In our little family we are all utterly enamored with this boy. A coo or squawk from him brings us running, as we try to parrot his baby noises back to him gleefully. Maggie is the sweetest big sister and is so tender with him. She wipes his spit up and adjusts his carseat shade in the backseat, patting his leg if he fusses and informing us when he finally falls asleep. He adores her and looks at her like she's a celebrity; he's always completely absorbed in whatever she's doing. Josh is the most amazing father, changing almost every poopy diaper and singing nonsensical songs and rocking him to sleep when nothing else will soothe him. We all make up songs for him, inserting his name nonsensically, like so: "Old McVirgil had a farm, EIEIO!" My phone memory is filled with thousands of photos of his every little expression, capturing every angle of his luscious fat rolls of babyness.
He's slept in our room from day one, at first in my arms every night and later in a crib sidecarred to our bed. I lie in bed staring at him as he sleeps, overwhelmed with how much I love him and how cute of a a baby he is. I can't imagine having him sleep in a different room -- the night he was born, I went to lay him down, all swaddled and snug, in the crib next to our bed only inches away from me... And I couldn't leave him there for even a couple minutes. I had to have him in my arms. Now, as he approaches greater mobility and will soon be rolling over and need a little more security, the idea of putting the fourth side on his crib and moving it half a foot away from the bed breaks my heart. I routinely feel sad about the day he will go off to college and leave me. At this point, it's unfathomable, the idea of being without him. He's no longer a physical part of my body as he was during pregnancy, but he's attached to me through the beautiful relationship of breastfeeding for hours daily.
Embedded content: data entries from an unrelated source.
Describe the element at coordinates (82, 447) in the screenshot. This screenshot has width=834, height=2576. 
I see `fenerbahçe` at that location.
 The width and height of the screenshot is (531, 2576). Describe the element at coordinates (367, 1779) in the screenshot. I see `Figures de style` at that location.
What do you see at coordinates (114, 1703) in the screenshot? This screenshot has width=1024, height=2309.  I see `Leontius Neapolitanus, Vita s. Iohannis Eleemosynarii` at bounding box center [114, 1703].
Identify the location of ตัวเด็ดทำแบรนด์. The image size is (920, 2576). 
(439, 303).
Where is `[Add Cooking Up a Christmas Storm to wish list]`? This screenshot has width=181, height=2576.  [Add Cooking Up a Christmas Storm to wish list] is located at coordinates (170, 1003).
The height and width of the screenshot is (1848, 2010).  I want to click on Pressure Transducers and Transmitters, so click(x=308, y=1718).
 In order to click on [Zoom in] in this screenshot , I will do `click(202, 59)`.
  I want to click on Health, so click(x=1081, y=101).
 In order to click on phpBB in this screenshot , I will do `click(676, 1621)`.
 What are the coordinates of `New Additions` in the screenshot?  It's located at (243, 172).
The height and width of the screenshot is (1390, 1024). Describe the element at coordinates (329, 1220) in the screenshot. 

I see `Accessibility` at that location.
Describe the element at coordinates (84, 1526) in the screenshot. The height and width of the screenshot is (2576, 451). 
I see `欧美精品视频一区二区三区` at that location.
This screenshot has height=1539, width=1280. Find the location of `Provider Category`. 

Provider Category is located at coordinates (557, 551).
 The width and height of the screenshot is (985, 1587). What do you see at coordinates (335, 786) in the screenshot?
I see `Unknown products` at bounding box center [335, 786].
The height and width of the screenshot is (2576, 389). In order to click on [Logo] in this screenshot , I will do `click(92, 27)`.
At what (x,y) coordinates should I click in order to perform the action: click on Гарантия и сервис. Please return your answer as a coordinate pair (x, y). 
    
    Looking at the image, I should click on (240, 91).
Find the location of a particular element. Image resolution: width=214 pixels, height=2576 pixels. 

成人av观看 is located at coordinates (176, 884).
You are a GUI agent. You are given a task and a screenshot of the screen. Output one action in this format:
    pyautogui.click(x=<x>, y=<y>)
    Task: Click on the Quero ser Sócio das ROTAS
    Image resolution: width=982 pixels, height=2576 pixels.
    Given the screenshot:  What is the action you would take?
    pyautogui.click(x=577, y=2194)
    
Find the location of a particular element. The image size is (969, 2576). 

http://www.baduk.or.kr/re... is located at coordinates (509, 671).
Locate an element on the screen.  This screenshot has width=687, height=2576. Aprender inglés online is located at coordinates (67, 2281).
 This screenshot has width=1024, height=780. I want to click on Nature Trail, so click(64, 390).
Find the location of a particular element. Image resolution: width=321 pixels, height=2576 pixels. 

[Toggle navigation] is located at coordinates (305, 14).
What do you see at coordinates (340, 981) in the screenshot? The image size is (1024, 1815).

We love this little man, Virgil Emerson. I can't imagine a life without him and am grateful every day for the privilege of being his mama. I'll write soon about his birth: it didn't take long as far as hours go, but it felt like forever and I thought I would die but I didn't and it hurt more and was harder than anything I've done but I'm glad I did it and would do it a thousand times again if it meant getting to meet Virgil. He's just that kind of baby, the kind that I would do anything for.